Rappelons seulement que quelques jours après son investiture, en juin 1954,
Mendès France qui recevait Ferhat Abbas lui disait ceci «Tout est calme en
Algérie » et le leader de l’U.D.M.A. de lui
répondre : « détrompez-vous Monsieur le Président ;
l’Algérie est calme parce qu’elle est mécontente, elle n’a plus confiance en
ses dirigeants… »
Alors
la véritable question est : pourquoi et comment en est-on arrivé à ce
point de non retour que fut la Toussaint 1954 alors qu’en haut lieu, tout le
monde savait qu’on était à la veille d’un de ces formidables bouleversements
dont l’Histoire a le secret.
Il convient toutefois de conclure en
rappelant des faits qui risquent de bouleverser des certitudes ancrées dans les
mentalités depuis cinquante ans. En effet, l’Histoire a accrédité le 1°
novembre comme le début de la libération nationale algérienne ; il faut y
voir la commotion provoquée par la simultanéité des attentats (5) sur tout le
territoire et le « battage médiatique » qui s’en suivit ; il
faut y voir également la propagande du F.L.N. dès novembre 1954, mais aussi
après l’indépendance, qui dans les manuels d’histoire inculque qu’il y a une
Algérie d’avant le 1° novembre et une Algérie après le 1°novembre. Pourtant
l’historien objectif est obligé de constater que l’Algérie ne s’embrasa pas
durant l’hiver 1954 et le printemps 1955. Georges-Marc Benamou appelle cette
période « la guerre invisible… guerre cantonnée à quelques maquis des
Aurès et de Kabylie » (6). Pis, les Algériens dans leur grande majorité ne
suivent pas les terroristes tant ils ne sont pas convaincus de la réussite de
leur action, mais également l’assassinat de l’instituteur fut longtemps
condamné, y compris par les Aurésiens. Le 1° novembre 1954 demeure davantage un
jour symbolique qu’un événement d’une efficacité militaire d’importance. En
réalité, si l’on doit retenir une date, c’est celle du 20 août 1955 qui vit, à
l’initiative de Zighout Youssef chef de la wilâya 2, lequel était lui aussi un
militant connu du M.T.L.D., l’insurrection du Constantinois ; ce jour-là
dans une trentaine de localités, des foules de Musulmans armées de haches, de
couteaux, de fourches et encadrées par des membres de l’A.L.N. s’élancèrent
contre des civils européens massacrant plusieurs dizaines de personnes et en
blessant grièvement au moins une centaine. Pour la première fois, le F.L.N.

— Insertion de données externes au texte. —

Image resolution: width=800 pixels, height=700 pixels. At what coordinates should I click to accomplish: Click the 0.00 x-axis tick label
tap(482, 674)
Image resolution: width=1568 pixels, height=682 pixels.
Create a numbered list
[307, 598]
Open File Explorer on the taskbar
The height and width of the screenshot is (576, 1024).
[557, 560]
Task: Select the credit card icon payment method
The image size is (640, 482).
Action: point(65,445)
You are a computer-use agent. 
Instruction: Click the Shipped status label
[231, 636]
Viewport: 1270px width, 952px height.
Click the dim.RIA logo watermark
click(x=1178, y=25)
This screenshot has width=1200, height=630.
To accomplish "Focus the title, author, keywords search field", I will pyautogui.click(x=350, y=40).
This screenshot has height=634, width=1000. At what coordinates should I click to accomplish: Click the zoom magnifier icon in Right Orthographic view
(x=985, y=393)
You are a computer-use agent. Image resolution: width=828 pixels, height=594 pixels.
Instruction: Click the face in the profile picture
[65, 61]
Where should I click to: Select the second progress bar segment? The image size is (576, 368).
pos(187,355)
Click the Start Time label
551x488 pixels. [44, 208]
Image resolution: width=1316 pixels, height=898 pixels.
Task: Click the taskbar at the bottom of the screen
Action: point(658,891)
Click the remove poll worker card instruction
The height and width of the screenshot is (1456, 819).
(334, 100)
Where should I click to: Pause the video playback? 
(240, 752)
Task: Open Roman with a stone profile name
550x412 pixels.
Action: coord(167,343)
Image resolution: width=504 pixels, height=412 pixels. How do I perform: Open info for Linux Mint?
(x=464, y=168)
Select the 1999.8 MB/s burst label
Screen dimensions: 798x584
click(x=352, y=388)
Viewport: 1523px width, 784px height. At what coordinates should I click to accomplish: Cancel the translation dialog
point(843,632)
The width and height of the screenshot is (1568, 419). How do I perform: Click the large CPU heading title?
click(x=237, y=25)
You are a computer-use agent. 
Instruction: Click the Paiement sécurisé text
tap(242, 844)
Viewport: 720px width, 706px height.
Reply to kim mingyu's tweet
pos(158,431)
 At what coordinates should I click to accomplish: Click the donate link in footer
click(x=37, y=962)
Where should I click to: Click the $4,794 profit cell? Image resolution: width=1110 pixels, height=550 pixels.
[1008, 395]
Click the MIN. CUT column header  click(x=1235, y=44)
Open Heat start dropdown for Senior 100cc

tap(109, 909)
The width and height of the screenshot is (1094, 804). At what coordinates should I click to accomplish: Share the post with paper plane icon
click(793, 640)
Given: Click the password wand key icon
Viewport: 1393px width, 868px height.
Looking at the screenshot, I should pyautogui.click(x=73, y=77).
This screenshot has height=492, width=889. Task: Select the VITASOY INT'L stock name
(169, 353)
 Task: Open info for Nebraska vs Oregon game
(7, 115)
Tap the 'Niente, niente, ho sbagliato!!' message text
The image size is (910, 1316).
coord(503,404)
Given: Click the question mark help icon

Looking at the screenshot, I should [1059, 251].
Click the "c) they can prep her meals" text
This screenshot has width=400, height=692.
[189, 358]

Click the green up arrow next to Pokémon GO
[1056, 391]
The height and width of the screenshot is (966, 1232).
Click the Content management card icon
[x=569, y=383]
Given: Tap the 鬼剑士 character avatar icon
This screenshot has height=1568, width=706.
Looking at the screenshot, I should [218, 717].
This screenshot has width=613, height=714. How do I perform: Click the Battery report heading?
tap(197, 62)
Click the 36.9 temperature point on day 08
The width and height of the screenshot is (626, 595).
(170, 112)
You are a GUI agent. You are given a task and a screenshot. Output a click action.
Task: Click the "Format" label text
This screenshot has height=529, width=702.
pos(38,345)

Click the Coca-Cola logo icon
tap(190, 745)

pouvait organiser une action d’envergure en s’appuyant sur les masses. Il
n’apparaissait plus comme un groupuscule mais comme un mouvement capable de se
rallier des foules, qui prenait ses distances avec son manifeste du 1° novembre
dans lequel il affirmait qu’il respecterait les intérêts des Européens et les
civils, et qui à partir de ce jour utiliserait tous les moyens pour parvenir à
ses fins, y compris la violence la plus aveugle et la plus horrible afin de
répandre la terreur chez les Français mais aussi chez les Musulmans non encore
acquis à sa cause ; stratégie de la terreur qui, si elle fut
officiellement condamnée au congrès de la Soummam en 1956, fut en réalité
entérinée car aucun des responsables des exactions (Zighout, Amirouche pour le
massacre d’Oued Amizour, connu également sous le nom de Tifraten ( 7) ne fut
jugé.
Notes :
(1)
selon
Yves Courrière in Les Fils de la Toussaint, première édition, Fayard,
Paris, 1968.
(2)
Selon
Jean-Pierre Peyroulou in Rétablir et maintenir l’ordre colonial : la
police française et les Algériens en Algérie Française de 1945 à 1962,
communication parue dans La Guerre d’Algérie 1954-1962 la fin de l’amnésie
collectif sous la direction de Harbi Mohammed et Stora Benjamin, éditions
Robert Laffont, Paris, 2004, pp.97-133.
(3)
Journal du dimanche, du 31 octobre
2004.
(4)
Il
s’agit de Zoubir Bouhadjadj, de Mohammed Merzougui et de Othmane Belouizdad.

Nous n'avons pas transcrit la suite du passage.